Putting it all together, the numbers $x$ that make $6x^3 - 7x^2 + 1 \geq 0$ are those in the interval from $-1/3$ to $1/2$ (including both ends), and all numbers from $1$ onwards (including $1$).

The problem asks for which values of 'x' the expression $x^{2}(7 - 6x)$ is less than or equal to 1. This means we are solving an inequality involving a polynomial. The key idea is to transform the inequality into a standard form like $P(x) \geq 0$. Then, we find the "special numbers" where $P(x)$ equals zero by trying different values. These special numbers help us divide the number line into regions. Finally, we test a number from each region to see if the expression is positive or negative there, and combine the regions that satisfy the inequality (in this case, where it's positive or zero). This uses the idea that a polynomial's sign only changes at its roots.

Alternative answer

Answer:
$x \in [-1/3, 1/2] \cup [1, \infty)$ Explain
This is a question about <finding out when an expression with 'x' is greater than or equal to a certain value. It's like solving a puzzle to find the range of 'x' that makes the math statement true.> . The solving step is:

First, I looked at the inequality: $x^{2}(7 - 6x) \leq 1$.
My first thought was to get everything on one side of the inequality, making the other side zero. It's usually easier to work with.
$7x^{2} - 6x^{3} \leq 1$
Then, I moved the 1 to the left side and rearranged the terms so the $x^3$ term is positive:
$0 \leq 6x^{3} - 7x^{2} + 1$
So, I need to find when $6x^{3} - 7x^{2} + 1$ is greater than or equal to zero.

Next, I tried to "break down" this big expression ($6x^{3} - 7x^{2} + 1$) into smaller multiplication pieces, called factors. To do this, I like to try out simple numbers for 'x' to see if they make the whole expression zero.
I tried $x=1$: $6(1)^3 - 7(1)^2 + 1 = 6 - 7 + 1 = 0$. Yay! So, $x=1$ is a special number that makes the expression zero. This means that $(x-1)$ is one of the multiplication pieces.

Since I found that $(x-1)$ is a piece, I knew I could divide the big expression $6x^{3} - 7x^{2} + 1$ by $(x-1)$ to find the other pieces. (It's like if you know $10 = 2 \times 5$, and you found the 2, you can divide 10 by 2 to get the 5!)
After dividing, I found the other piece was $6x^{2} - x - 1$.
So now I have: $(x-1)(6x^{2} - x - 1) \geq 0$.

Now, I needed to break down the $6x^{2} - x - 1$ part. This is a quadratic expression, and I know how to factor those! I looked for two numbers that multiply to $6 \times -1 = -6$ and add up to $-1$. Those numbers are $-3$ and $2$.
So, I factored $6x^{2} - x - 1$ into $(3x+1)(2x-1)$.

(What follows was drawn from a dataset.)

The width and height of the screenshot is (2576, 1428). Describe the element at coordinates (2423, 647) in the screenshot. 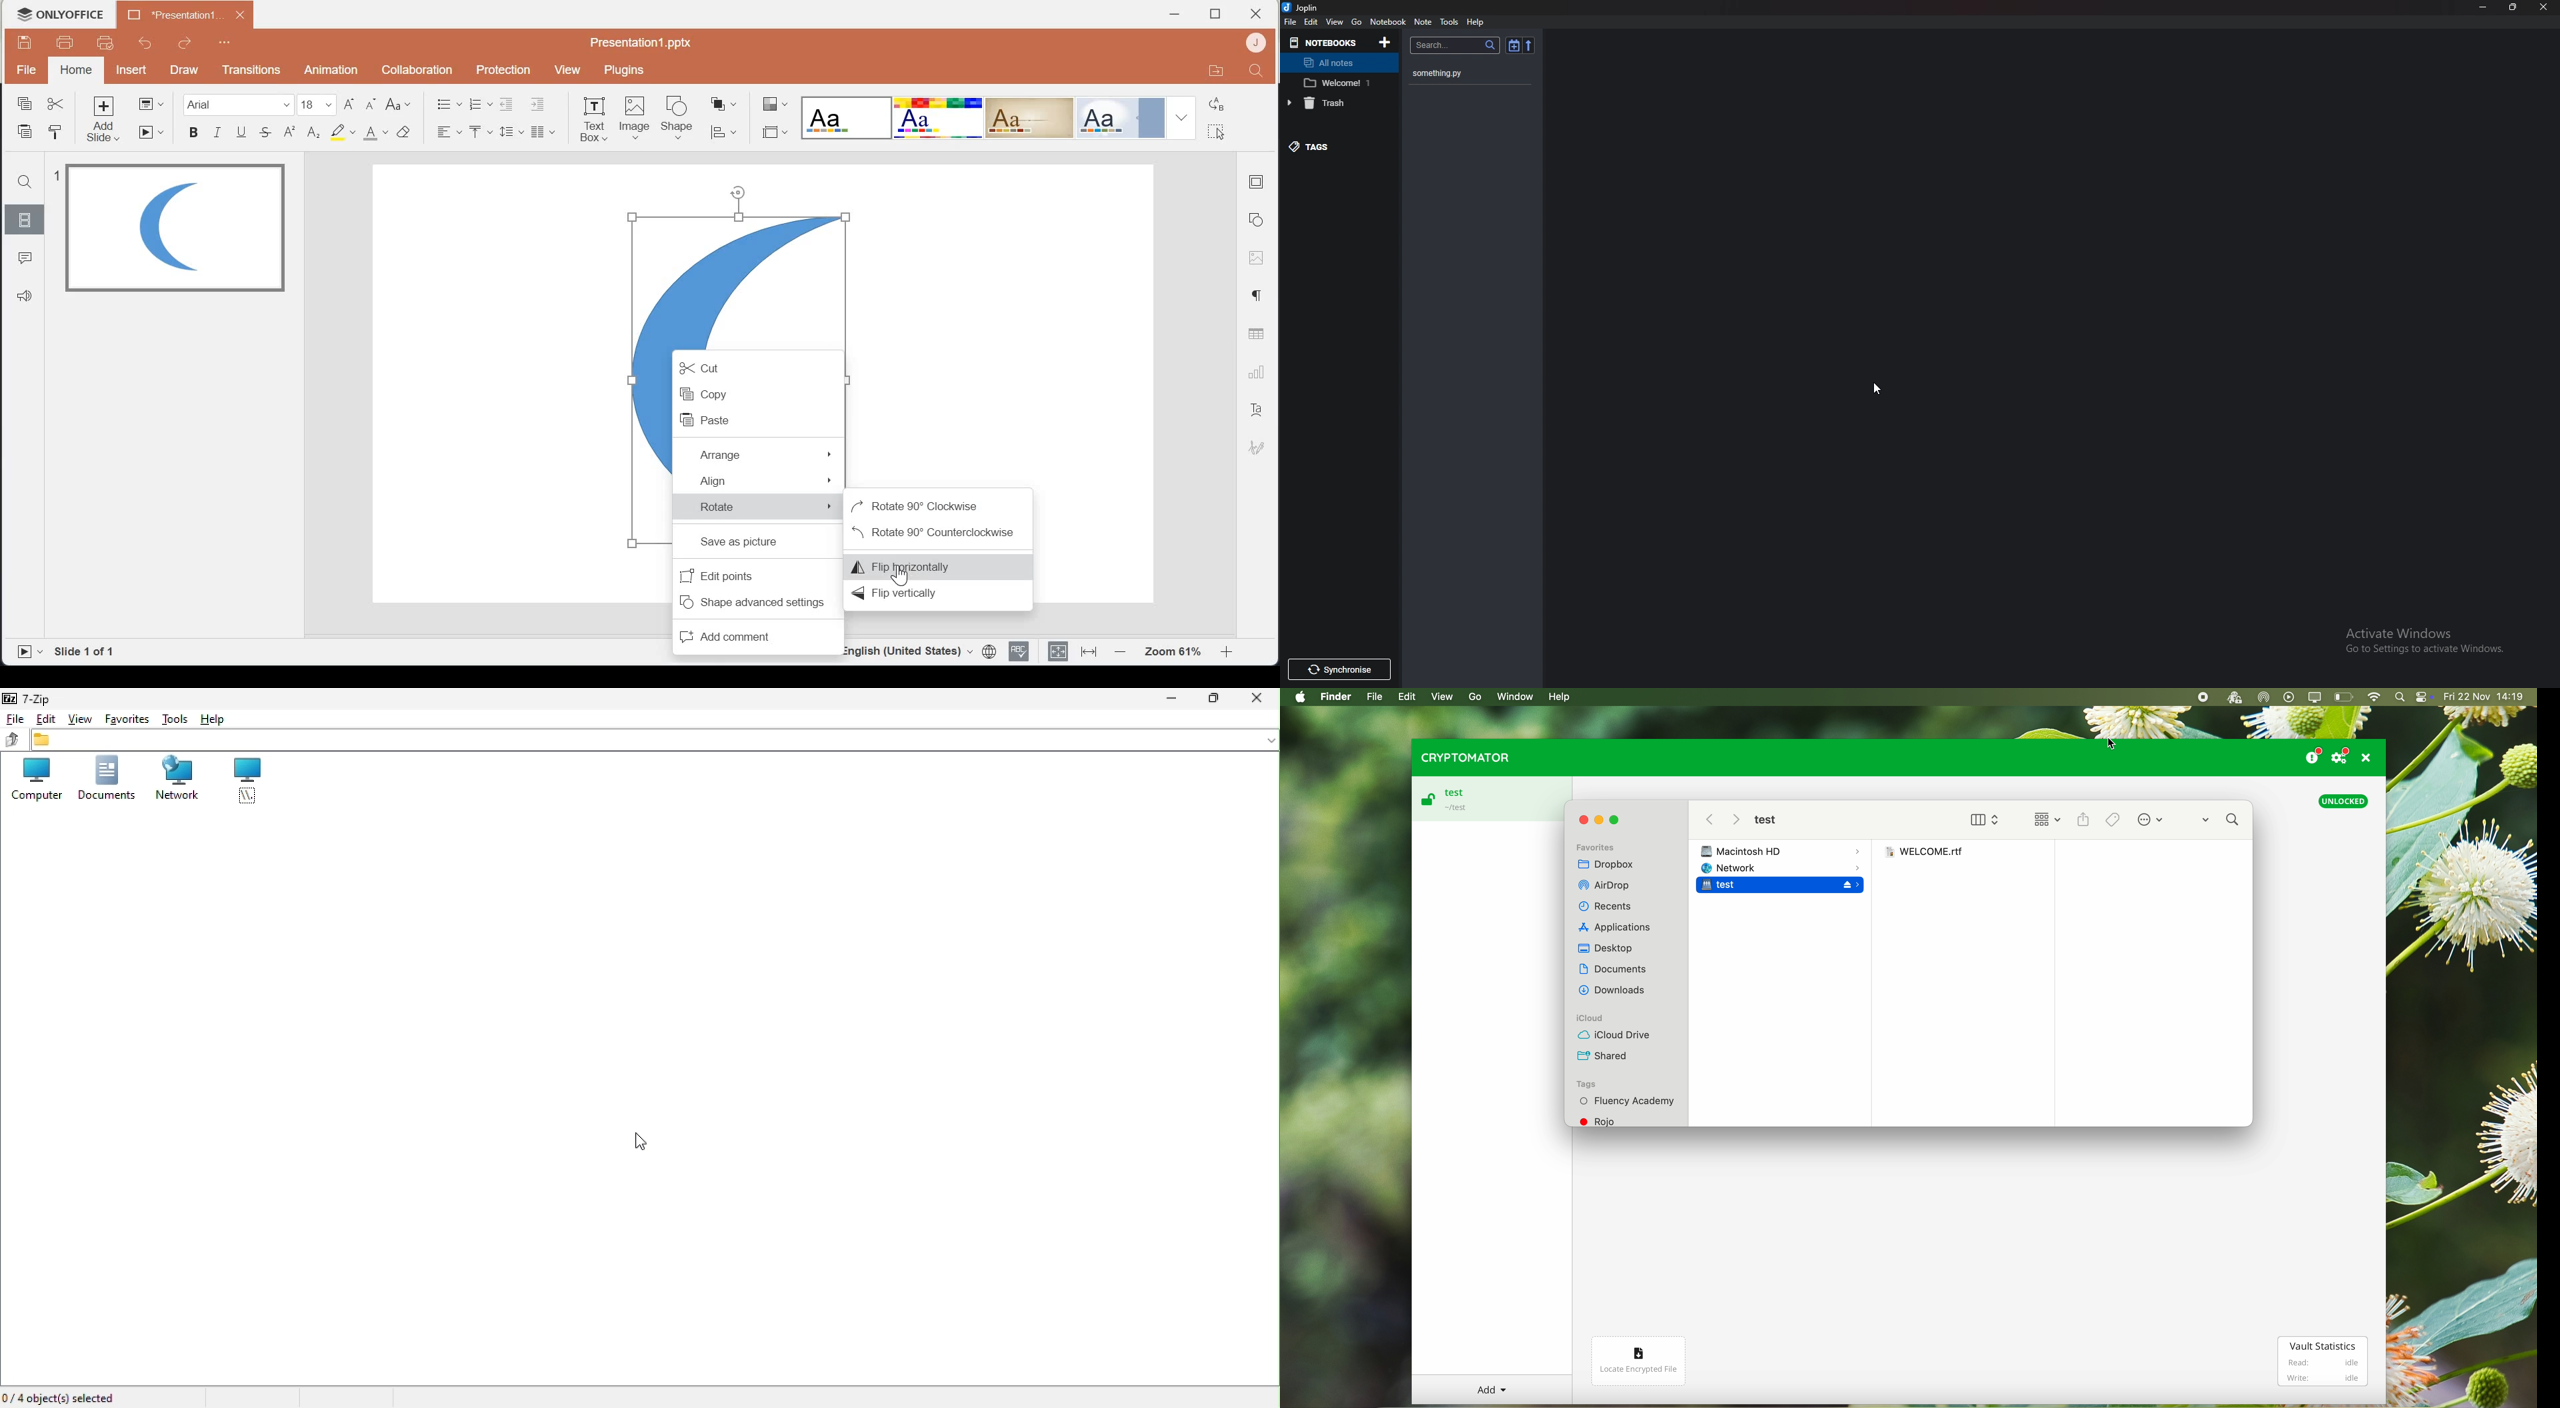

I see `activate windows` at that location.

Putting all the pieces together, the inequality became:
$(x-1)(3x+1)(2x-1) \geq 0$.

Now I have three special numbers that make each piece zero:
If $x-1 = 0$, then $x=1$.
If $3x+1 = 0$, then $x=-1/3$.
If $2x-1 = 0$, then $x=1/2$.

I put these special numbers on a number line in order: $-1/3$, $1/2$, $1$. These numbers divide the number line into four sections. I need to check each section to see if the whole expression $(x-1)(3x+1)(2x-1)$ is positive or negative there.

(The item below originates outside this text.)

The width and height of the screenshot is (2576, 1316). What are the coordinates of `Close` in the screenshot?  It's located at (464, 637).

1. **For numbers less than $-1/3$** (like $x=-1$):
$(x-1)$ is negative.
$(3x+1)$ is negative.
$(2x-1)$ is negative.
Negative $\times$ Negative $\times$ Negative = Negative. So this section doesn't work.

2. **For numbers between $-1/3$ and $1/2$** (like $x=0$):
$(x-1)$ is negative.
$(3x+1)$ is positive.
$(2x-1)$ is negative.
Negative $\times$ Positive $\times$ Negative = Positive. This section works! (including $-1/3$ and $1/2$ because of the $\geq$ sign).

3. **For numbers between $1/2$ and $1$** (like $x=0.75$):
$(x-1)$ is negative.
$(3x+1)$ is positive.
$(2x-1)$ is positive.
Negative $\times$ Positive $\times$ Positive = Negative. So this section doesn't work.

4. **For numbers greater than $1$** (like $x=2$):
$(x-1)$ is positive.
$(3x+1)$ is positive.
$(2x-1)$ is positive.
Positive $\times$ Positive $\times$ Positive = Positive. This section works! (including $1$ because of the $\geq$ sign).

So, the values of $x$ that make the inequality true are when $x$ is between $-1/3$ and $1/2$ (including both) OR when $x$ is $1$ or greater.
I can write this as $x \in [-1/3, 1/2] \cup [1, \infty)$.